> [WORK INSTRUCTIONS]:
Using the material below, write out every entry exactly.

> [SOURCE RECORDS]:

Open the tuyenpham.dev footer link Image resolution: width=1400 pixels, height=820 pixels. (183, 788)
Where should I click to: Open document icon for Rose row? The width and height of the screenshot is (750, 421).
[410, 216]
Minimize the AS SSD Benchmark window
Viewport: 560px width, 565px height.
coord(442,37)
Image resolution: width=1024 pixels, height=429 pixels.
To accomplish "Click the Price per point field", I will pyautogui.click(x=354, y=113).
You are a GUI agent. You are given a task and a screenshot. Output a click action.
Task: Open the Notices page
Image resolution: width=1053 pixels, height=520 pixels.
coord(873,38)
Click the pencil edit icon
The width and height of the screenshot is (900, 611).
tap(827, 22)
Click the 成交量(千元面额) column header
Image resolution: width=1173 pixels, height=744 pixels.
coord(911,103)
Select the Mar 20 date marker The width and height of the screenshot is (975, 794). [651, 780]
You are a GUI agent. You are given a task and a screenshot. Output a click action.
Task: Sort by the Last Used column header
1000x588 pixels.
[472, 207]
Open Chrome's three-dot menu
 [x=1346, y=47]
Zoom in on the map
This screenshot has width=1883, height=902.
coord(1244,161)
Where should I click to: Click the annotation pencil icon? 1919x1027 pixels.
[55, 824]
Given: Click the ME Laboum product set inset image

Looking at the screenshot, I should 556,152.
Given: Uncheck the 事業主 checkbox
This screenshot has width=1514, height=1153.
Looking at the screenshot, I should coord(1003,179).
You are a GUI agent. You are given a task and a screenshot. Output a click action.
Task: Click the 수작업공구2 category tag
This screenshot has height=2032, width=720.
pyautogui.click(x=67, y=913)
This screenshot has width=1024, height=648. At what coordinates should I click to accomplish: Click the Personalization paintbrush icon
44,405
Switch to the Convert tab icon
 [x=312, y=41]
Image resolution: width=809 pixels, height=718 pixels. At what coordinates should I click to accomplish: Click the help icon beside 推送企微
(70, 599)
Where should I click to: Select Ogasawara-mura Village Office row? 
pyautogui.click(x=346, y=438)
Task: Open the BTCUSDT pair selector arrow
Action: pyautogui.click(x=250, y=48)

> [OUTPUT OF THE TASK]:
Open the tuyenpham.dev footer link Image resolution: width=1400 pixels, height=820 pixels. (183, 788)
Where should I click to: Open document icon for Rose row? The width and height of the screenshot is (750, 421).
[410, 216]
Minimize the AS SSD Benchmark window
Viewport: 560px width, 565px height.
coord(442,37)
Image resolution: width=1024 pixels, height=429 pixels.
To accomplish "Click the Price per point field", I will pyautogui.click(x=354, y=113).
You are a GUI agent. You are given a task and a screenshot. Output a click action.
Task: Open the Notices page
Image resolution: width=1053 pixels, height=520 pixels.
coord(873,38)
Click the pencil edit icon
The width and height of the screenshot is (900, 611).
tap(827, 22)
Click the 成交量(千元面额) column header
Image resolution: width=1173 pixels, height=744 pixels.
coord(911,103)
Select the Mar 20 date marker The width and height of the screenshot is (975, 794). [651, 780]
You are a GUI agent. You are given a task and a screenshot. Output a click action.
Task: Sort by the Last Used column header
1000x588 pixels.
[472, 207]
Open Chrome's three-dot menu
 [x=1346, y=47]
Zoom in on the map
This screenshot has width=1883, height=902.
coord(1244,161)
Where should I click to: Click the annotation pencil icon? 1919x1027 pixels.
[55, 824]
Given: Click the ME Laboum product set inset image

Looking at the screenshot, I should 556,152.
Given: Uncheck the 事業主 checkbox
This screenshot has width=1514, height=1153.
Looking at the screenshot, I should coord(1003,179).
You are a GUI agent. You are given a task and a screenshot. Output a click action.
Task: Click the 수작업공구2 category tag
This screenshot has height=2032, width=720.
pyautogui.click(x=67, y=913)
This screenshot has width=1024, height=648. At what coordinates should I click to accomplish: Click the Personalization paintbrush icon
44,405
Switch to the Convert tab icon
 [x=312, y=41]
Image resolution: width=809 pixels, height=718 pixels. At what coordinates should I click to accomplish: Click the help icon beside 推送企微
(70, 599)
Where should I click to: Select Ogasawara-mura Village Office row? 
pyautogui.click(x=346, y=438)
Task: Open the BTCUSDT pair selector arrow
Action: pyautogui.click(x=250, y=48)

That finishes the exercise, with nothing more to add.